Format the lines from the start of the records through the line containing "Looking at the image, I should click on (579, 909)." as a JSON list of strings, with one string per line and blank lines omitted.

--- EXCERPTED DATA ---

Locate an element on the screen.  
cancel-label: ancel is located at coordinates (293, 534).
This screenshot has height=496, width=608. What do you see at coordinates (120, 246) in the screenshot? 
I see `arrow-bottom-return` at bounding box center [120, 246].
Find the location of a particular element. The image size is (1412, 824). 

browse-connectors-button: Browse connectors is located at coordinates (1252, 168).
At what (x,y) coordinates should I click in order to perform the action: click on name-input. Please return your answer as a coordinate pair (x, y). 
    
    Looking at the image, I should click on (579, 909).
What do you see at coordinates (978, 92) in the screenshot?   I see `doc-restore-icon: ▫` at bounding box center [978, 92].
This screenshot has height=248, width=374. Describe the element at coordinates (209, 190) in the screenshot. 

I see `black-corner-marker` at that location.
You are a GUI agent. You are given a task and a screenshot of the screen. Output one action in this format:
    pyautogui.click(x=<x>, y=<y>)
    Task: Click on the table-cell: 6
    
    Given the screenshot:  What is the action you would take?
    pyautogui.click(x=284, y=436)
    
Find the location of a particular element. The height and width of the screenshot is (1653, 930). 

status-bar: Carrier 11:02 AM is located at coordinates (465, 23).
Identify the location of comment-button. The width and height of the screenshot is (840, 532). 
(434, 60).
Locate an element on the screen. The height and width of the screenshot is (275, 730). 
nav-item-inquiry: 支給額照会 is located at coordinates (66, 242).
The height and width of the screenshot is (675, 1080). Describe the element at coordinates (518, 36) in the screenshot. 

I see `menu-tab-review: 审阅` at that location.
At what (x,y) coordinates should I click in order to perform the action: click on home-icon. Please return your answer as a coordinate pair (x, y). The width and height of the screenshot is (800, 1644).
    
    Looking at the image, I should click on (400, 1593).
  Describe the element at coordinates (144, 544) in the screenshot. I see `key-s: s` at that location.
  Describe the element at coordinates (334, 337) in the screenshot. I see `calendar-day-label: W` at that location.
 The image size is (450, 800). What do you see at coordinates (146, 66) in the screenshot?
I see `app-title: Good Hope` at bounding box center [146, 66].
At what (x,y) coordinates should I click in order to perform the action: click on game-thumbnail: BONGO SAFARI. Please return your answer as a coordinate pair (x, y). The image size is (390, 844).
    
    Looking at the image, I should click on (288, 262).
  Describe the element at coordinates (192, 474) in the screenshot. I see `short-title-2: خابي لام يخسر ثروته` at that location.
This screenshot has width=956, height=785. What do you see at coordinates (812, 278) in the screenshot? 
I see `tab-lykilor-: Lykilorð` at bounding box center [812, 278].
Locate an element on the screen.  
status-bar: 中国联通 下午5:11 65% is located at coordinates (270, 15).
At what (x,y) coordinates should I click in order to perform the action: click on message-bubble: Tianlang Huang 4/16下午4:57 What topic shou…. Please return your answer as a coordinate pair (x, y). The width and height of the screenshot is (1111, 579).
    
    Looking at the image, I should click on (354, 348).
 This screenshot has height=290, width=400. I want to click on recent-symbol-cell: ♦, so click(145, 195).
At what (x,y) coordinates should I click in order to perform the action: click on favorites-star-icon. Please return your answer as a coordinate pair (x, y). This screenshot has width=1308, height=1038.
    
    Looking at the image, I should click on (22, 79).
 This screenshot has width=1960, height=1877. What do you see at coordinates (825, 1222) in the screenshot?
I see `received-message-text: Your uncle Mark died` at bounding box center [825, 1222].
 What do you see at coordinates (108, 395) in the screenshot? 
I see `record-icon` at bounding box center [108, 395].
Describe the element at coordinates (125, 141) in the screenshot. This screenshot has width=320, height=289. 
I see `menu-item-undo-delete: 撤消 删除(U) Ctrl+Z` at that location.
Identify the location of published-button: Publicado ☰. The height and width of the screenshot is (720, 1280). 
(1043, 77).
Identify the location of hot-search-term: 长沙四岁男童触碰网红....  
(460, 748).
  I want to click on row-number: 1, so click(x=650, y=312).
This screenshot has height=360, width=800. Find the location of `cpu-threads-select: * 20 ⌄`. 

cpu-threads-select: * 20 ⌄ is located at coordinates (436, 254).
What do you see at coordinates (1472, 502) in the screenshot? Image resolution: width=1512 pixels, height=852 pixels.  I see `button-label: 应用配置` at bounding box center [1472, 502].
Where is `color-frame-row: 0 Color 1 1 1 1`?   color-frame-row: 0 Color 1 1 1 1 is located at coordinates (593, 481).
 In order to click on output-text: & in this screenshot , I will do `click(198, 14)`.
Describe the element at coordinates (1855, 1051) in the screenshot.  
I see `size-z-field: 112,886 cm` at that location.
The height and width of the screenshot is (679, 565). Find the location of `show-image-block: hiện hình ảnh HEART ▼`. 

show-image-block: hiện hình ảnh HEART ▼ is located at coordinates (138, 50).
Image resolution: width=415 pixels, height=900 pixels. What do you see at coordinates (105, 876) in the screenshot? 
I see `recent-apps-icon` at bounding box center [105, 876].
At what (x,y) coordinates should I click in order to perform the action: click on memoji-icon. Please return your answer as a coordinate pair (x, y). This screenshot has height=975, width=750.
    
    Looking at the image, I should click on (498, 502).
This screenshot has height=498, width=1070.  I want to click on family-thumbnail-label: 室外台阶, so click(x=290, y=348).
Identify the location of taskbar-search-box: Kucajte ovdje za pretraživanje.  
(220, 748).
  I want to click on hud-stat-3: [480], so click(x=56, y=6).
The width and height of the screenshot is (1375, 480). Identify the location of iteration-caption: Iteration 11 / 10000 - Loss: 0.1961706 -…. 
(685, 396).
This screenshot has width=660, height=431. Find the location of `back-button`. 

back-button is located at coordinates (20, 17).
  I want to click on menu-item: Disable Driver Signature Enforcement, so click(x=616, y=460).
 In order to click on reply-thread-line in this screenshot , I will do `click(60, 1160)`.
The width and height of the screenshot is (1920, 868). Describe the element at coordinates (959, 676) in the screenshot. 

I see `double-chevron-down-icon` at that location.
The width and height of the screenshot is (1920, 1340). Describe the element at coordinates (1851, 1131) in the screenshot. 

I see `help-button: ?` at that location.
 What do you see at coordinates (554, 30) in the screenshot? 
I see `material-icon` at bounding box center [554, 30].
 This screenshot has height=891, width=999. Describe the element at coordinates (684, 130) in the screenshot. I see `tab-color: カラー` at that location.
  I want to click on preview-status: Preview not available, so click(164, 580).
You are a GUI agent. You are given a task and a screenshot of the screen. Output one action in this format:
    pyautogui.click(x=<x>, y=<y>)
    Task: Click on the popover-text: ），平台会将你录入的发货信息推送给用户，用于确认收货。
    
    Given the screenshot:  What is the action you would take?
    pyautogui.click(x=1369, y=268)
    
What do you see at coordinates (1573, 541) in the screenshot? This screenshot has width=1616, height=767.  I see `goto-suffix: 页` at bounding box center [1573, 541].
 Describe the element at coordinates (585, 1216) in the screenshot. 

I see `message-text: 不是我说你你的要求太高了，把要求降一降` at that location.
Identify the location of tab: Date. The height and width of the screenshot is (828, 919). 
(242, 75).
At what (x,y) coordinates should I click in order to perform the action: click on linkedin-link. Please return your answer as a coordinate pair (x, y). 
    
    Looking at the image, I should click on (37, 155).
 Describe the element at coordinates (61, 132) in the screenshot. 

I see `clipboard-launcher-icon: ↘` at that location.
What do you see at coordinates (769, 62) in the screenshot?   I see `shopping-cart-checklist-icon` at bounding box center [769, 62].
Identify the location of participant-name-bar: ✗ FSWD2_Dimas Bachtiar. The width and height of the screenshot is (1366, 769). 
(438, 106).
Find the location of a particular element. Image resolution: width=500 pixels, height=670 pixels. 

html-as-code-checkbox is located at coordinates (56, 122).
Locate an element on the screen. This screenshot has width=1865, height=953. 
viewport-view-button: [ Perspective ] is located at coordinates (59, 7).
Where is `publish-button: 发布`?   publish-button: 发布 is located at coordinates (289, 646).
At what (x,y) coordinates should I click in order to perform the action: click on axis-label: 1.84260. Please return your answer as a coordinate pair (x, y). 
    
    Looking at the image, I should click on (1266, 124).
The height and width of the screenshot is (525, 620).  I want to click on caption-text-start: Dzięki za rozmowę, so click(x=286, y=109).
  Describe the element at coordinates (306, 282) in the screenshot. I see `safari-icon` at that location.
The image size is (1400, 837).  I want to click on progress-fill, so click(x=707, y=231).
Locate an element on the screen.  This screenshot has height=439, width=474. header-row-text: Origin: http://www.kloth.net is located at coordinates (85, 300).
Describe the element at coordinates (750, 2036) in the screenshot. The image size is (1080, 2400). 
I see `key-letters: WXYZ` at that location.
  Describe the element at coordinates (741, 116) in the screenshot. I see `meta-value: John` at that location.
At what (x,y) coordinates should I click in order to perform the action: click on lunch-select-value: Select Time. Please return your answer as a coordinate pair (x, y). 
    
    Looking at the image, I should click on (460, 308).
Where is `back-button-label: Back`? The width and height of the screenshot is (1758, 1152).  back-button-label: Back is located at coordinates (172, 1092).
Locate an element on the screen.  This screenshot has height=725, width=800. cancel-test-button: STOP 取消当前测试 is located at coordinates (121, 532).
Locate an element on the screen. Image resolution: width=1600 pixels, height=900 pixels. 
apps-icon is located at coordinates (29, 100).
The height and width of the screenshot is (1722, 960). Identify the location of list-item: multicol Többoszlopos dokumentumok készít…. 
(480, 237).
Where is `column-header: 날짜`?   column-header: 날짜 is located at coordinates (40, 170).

---

■ OUTPUT OF THE EXERCISE:
[
  "Locate an element on the screen.  ",
  "cancel-label: ancel is located at coordinates (293, 534).",
  "This screenshot has height=496, width=608. What do you see at coordinates (120, 246) in the screenshot? ",
  "I see `arrow-bottom-return` at bounding box center [120, 246].",
  "Find the location of a particular element. The image size is (1412, 824). ",
  "browse-connectors-button: Browse connectors is located at coordinates (1252, 168).",
  "At what (x,y) coordinates should I click in order to perform the action: click on name-input. Please return your answer as a coordinate pair (x, y). ",
  "    Looking at the image, I should click on (579, 909)."
]